Copy verbatim the items between the line holding "Task: Click the H horizontal label" and the line holding "Select the Video", inclusive.

> _Supplied material_
— Begin —
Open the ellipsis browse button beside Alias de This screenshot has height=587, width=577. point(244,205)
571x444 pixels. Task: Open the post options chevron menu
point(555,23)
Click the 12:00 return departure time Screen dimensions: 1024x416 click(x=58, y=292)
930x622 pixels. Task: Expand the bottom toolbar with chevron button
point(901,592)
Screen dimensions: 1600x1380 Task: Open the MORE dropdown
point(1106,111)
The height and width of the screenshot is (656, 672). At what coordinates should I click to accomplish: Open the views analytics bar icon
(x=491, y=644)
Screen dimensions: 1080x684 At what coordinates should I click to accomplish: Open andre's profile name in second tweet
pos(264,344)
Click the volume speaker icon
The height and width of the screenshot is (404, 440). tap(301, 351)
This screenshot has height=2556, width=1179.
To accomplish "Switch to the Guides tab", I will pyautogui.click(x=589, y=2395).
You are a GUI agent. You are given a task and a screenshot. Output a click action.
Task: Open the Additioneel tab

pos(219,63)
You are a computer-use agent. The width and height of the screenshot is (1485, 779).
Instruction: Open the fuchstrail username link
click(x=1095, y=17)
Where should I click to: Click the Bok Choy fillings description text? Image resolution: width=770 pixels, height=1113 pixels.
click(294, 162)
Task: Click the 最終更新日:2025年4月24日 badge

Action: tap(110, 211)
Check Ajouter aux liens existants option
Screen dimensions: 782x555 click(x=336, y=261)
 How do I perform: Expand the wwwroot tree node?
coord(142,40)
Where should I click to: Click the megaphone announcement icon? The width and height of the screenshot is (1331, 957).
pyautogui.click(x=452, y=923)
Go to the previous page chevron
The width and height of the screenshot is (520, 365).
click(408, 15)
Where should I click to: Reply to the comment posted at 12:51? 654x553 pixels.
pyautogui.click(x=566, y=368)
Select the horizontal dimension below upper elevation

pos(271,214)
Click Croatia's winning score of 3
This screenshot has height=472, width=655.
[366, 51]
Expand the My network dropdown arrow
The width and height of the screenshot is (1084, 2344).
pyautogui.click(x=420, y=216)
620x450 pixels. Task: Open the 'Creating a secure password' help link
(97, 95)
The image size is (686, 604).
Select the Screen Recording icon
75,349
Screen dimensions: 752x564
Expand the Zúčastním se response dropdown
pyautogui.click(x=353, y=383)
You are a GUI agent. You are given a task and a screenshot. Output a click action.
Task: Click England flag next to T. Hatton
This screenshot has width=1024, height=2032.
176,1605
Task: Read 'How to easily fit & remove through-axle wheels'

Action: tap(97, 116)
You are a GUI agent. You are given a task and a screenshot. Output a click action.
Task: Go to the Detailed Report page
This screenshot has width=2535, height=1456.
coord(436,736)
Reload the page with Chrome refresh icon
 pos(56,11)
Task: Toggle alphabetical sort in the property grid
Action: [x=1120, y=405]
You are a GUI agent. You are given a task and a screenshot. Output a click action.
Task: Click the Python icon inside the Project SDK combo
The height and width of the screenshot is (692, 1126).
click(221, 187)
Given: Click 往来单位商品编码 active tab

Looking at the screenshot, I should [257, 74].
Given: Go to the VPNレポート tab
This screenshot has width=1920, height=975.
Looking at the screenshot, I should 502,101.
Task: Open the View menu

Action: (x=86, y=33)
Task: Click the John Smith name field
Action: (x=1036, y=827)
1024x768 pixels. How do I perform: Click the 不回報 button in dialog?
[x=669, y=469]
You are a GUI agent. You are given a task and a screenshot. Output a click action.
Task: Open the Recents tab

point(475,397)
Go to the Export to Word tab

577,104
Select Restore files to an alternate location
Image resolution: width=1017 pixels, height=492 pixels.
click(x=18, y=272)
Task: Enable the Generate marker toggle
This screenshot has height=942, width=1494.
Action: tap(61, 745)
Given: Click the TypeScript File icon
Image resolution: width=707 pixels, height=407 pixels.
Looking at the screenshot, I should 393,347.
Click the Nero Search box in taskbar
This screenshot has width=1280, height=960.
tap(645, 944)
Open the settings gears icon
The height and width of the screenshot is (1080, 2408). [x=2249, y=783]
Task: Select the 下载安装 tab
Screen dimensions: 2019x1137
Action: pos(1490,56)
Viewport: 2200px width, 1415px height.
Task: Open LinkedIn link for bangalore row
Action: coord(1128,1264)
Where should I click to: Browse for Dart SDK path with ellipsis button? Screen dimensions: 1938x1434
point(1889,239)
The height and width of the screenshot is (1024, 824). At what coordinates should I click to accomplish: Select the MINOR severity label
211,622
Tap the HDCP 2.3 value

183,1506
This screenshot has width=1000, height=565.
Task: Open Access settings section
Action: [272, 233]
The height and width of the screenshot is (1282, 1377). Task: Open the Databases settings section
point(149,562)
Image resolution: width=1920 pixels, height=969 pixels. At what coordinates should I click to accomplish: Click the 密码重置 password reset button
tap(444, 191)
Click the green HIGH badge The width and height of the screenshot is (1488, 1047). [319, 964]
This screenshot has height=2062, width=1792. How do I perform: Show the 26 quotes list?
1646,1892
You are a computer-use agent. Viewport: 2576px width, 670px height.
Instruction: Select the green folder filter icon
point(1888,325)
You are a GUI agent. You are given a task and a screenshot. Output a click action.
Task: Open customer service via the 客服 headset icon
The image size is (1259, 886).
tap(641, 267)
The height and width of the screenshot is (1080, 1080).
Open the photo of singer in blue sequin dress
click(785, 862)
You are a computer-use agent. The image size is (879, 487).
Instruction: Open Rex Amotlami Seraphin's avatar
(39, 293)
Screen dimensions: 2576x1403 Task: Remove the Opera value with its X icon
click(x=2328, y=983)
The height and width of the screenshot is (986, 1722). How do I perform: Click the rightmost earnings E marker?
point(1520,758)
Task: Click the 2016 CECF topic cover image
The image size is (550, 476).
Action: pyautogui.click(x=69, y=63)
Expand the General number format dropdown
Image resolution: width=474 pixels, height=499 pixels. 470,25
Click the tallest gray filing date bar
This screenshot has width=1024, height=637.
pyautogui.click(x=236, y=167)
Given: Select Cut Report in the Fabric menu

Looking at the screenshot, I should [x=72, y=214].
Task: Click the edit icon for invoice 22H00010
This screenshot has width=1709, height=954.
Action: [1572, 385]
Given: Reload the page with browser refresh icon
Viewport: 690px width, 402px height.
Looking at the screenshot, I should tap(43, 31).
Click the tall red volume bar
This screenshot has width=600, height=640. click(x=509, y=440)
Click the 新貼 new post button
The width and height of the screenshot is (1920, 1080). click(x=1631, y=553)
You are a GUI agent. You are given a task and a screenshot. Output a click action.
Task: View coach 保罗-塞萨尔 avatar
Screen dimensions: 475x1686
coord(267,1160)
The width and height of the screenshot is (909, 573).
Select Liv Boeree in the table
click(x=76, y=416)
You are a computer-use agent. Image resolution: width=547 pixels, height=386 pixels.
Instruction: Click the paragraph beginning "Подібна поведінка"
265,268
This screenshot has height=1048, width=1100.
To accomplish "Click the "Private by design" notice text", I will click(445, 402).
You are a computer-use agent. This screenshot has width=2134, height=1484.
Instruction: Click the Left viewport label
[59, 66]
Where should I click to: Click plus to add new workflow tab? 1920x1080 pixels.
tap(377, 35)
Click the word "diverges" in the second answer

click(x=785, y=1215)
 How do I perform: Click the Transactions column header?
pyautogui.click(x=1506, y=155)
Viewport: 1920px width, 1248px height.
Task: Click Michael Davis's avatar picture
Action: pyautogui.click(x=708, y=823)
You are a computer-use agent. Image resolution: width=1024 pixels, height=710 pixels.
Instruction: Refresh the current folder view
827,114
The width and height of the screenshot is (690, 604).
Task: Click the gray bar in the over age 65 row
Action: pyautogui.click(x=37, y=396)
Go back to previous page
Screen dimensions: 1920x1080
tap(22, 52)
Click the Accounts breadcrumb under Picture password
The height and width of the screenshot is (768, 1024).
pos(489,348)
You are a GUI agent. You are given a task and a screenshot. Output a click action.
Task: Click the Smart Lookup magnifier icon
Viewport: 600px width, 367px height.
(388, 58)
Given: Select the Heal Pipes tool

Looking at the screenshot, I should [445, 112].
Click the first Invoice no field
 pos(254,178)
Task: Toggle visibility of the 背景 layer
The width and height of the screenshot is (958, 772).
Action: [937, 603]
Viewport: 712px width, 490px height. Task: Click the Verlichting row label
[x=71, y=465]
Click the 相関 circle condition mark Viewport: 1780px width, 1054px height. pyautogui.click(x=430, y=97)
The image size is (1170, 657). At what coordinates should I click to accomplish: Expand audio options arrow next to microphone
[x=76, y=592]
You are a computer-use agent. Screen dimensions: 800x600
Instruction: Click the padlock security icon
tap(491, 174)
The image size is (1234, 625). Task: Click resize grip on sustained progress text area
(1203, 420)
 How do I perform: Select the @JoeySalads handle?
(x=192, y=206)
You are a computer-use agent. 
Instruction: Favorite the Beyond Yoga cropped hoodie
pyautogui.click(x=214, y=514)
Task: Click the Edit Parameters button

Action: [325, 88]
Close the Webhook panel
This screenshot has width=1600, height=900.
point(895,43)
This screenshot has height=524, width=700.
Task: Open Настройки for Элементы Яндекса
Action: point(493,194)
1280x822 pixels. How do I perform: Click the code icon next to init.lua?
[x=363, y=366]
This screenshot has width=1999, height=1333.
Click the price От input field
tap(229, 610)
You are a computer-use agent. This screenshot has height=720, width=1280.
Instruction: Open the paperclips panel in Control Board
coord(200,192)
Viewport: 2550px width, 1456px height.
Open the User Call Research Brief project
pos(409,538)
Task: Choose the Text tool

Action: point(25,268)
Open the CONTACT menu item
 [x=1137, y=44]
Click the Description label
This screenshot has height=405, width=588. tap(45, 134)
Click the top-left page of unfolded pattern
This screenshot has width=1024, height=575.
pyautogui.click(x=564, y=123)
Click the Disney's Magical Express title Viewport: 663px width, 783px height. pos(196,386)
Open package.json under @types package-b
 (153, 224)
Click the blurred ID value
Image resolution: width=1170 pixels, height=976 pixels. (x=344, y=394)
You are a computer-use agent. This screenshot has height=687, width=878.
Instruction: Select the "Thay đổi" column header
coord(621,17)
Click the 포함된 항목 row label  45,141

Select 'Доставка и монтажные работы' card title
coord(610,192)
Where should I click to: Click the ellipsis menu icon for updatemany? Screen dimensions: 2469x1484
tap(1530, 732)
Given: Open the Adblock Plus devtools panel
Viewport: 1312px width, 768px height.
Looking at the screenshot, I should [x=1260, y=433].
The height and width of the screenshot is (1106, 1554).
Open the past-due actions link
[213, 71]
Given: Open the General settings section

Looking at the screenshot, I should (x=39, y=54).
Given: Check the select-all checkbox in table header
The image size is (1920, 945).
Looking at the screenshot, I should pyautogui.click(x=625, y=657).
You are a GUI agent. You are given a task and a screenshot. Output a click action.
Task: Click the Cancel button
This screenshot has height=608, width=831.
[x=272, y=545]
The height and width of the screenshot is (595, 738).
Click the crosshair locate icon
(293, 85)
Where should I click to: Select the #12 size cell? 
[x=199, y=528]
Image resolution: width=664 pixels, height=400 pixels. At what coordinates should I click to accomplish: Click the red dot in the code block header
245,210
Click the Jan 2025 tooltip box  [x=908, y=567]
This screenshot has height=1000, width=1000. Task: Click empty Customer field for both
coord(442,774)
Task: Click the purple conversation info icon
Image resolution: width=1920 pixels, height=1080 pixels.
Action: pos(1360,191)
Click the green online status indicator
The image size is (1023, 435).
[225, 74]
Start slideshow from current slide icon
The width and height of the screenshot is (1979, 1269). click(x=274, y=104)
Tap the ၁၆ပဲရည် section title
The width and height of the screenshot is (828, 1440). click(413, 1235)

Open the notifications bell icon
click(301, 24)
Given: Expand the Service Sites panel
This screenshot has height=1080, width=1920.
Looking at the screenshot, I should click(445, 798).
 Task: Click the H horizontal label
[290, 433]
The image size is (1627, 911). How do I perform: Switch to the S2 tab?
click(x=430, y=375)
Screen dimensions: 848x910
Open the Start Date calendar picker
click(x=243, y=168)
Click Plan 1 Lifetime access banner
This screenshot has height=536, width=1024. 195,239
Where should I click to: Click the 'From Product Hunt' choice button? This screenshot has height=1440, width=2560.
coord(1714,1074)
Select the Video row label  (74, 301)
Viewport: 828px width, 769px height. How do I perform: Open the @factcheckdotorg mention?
— End —
> _Finished task_
 Task: Click the H horizontal label
[290, 433]
The image size is (1627, 911). How do I perform: Switch to the S2 tab?
click(x=430, y=375)
Screen dimensions: 848x910
Open the Start Date calendar picker
click(x=243, y=168)
Click Plan 1 Lifetime access banner
This screenshot has height=536, width=1024. 195,239
Where should I click to: Click the 'From Product Hunt' choice button? This screenshot has height=1440, width=2560.
coord(1714,1074)
Select the Video row label  (74, 301)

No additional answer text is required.